You are viewing a plain text version of this content. The canonical link for it is here.

Posted to dev@pdfbox.apache.org by Bernard Segonnes <bs...@free.fr> on 2010/08/09 15:41:49 UTC

Text extraction : do we need those files ?

Hi,

I have ported PDFBox 1.1.0 on Android  (only text extraction).  The binary is
too big & too slow (probably due to memory constraints...) : around 5Mo   (9Mo
once installed on a mobile device : too much)

So I'm looking for files I can delete.... I only need to extract text.

Are the files in :
1)  cmap     require ?    (78-EUC_H   Adobe-CNS-5   GBK-EUC-V   UniKS-UTF8-H
...)  I would be please to remove all those files :-)


2) pdf_*.xml  are they require for text extraction ?     (pdf_he_IL.xml  
pdf_zh_Hant.xml ....)


3) other resoucres file I can remove ?

Thanks for the help.

Re: Text extraction : do we need those files ?

Posted by Bernard Segonnes <bs...@free.fr>.

Thanks for the answer.

The PDFBOX-586 is from myself  :-)

So, as I expect to have customers in asian, and 'righ to left' countries : I
will keep those files :-(

(I sometimes have Out Of Memory Exception I should catch as my app. runs on
mobile devices/phones).  I will optimize elsewhere.
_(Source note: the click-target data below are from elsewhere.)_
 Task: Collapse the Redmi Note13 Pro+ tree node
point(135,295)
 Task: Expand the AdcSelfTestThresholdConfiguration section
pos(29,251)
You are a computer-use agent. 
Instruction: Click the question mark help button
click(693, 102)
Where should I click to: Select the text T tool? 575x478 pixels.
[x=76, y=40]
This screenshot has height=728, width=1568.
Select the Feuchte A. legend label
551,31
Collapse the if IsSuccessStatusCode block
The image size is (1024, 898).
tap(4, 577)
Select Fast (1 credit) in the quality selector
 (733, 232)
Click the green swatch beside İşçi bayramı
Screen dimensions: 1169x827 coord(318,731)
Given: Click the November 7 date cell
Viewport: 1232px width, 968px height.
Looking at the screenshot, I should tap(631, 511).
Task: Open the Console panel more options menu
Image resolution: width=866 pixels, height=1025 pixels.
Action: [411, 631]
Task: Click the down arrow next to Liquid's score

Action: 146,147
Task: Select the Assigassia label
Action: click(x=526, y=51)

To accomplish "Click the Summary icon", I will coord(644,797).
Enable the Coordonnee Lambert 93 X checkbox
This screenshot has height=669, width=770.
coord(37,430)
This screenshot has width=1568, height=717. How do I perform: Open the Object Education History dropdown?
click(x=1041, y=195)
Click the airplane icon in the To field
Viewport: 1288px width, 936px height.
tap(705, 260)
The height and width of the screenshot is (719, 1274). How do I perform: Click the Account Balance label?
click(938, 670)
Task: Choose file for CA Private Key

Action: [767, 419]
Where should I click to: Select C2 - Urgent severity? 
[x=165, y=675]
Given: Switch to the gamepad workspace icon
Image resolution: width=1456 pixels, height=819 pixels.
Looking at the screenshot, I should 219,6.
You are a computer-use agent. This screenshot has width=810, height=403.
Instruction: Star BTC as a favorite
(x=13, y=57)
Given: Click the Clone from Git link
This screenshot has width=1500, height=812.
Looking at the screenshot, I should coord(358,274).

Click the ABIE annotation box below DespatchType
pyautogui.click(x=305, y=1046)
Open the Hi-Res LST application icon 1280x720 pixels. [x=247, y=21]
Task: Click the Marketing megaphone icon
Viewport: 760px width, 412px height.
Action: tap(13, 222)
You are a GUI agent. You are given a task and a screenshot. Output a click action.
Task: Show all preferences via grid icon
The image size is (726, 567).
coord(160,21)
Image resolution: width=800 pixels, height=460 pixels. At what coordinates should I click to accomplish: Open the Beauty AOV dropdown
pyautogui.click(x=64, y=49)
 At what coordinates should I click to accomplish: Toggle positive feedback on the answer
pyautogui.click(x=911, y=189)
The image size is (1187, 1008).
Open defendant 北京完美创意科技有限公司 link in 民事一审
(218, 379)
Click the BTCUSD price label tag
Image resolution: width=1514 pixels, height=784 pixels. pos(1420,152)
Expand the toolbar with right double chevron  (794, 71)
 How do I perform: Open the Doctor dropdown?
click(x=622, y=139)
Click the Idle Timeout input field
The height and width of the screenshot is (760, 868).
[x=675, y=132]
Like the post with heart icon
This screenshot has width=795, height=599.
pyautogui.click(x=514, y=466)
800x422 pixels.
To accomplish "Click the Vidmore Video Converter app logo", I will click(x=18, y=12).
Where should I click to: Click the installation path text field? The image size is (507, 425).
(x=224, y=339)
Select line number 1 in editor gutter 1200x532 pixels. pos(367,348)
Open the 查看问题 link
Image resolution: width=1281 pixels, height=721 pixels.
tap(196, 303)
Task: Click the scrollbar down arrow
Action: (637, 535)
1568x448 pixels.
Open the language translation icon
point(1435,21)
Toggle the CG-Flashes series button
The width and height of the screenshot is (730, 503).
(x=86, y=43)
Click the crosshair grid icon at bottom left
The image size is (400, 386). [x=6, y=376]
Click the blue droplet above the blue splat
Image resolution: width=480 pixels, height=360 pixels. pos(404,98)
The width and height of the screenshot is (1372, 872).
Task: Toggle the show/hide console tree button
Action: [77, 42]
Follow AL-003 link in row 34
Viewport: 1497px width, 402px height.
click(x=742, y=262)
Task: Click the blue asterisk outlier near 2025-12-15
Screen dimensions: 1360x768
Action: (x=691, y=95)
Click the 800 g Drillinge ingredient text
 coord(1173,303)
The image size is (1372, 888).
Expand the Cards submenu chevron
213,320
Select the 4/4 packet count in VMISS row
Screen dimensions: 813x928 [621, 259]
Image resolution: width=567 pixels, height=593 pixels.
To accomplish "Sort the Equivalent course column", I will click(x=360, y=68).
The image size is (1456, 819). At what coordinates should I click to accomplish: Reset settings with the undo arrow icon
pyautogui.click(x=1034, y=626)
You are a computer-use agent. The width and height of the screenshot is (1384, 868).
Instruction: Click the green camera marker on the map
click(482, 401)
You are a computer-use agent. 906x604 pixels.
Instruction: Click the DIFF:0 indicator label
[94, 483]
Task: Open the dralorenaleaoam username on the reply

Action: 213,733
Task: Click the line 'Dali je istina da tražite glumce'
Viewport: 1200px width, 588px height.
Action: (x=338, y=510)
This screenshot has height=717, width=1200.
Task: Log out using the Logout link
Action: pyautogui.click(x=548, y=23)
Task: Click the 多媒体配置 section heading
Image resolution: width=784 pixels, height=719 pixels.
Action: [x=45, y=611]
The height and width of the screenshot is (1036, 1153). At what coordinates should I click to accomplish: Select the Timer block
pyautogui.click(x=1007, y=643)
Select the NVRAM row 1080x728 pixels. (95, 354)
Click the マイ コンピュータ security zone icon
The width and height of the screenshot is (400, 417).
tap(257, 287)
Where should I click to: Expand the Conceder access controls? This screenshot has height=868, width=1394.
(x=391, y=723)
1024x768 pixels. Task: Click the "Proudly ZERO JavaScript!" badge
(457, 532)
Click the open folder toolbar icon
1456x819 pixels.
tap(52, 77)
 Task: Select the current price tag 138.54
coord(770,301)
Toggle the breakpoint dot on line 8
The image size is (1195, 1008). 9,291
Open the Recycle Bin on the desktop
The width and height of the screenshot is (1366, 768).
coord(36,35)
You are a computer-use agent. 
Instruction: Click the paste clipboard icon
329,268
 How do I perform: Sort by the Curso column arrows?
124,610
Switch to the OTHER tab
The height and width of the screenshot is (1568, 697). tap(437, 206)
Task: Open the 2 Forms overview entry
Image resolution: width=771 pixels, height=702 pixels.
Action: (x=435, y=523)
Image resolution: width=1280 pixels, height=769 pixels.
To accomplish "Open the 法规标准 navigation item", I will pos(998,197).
Selon Jukka Zitting <ju...@gmail.com>:

> Hi,
>
> On Mon, Aug 9, 2010 at 3:41 PM, Bernard Segonnes <bs...@free.fr> wrote:
> > I have ported PDFBox 1.1.0 on Android  (only text extraction).  The binary
> is
> > too big & too slow (probably due to memory constraints...) : around 5Mo  
> (9Mo
> > once installed on a mobile device : too much)
>
> See PDFBOX-586 [1] for some related progress.
>
> > Are the files in :
> > 1)  cmap     require ?    (78-EUC_H   Adobe-CNS-5   GBK-EUC-V  
> UniKS-UTF8-H
> > ...)  I would be please to remove all those files :-)
>
> These are only needed for processing PDF documents that use CJK
> (Chinese, Japanese, Korean) fonts. These CMaps are needed to translate
> from the internal font-specific character identification codes to
> Unicode.
>
> > 2) pdf_*.xml  are they require for text extraction ?     (pdf_he_IL.xml
> > pdf_zh_Hant.xml ....)
>
> These are part of the ICU4J library. You only need ICU4J for handling
> Arabic and other right-to-left languages.
>
> [1] https://issues.apache.org/jira/browse/PDFBOX-586
>
> BR,
>
> Jukka Zitting
>


Bernard SEGONNES
-------------------------------------
bsegonnes@free.fr
http://bsegonnes.free.fr

Re: Text extraction : do we need those files ?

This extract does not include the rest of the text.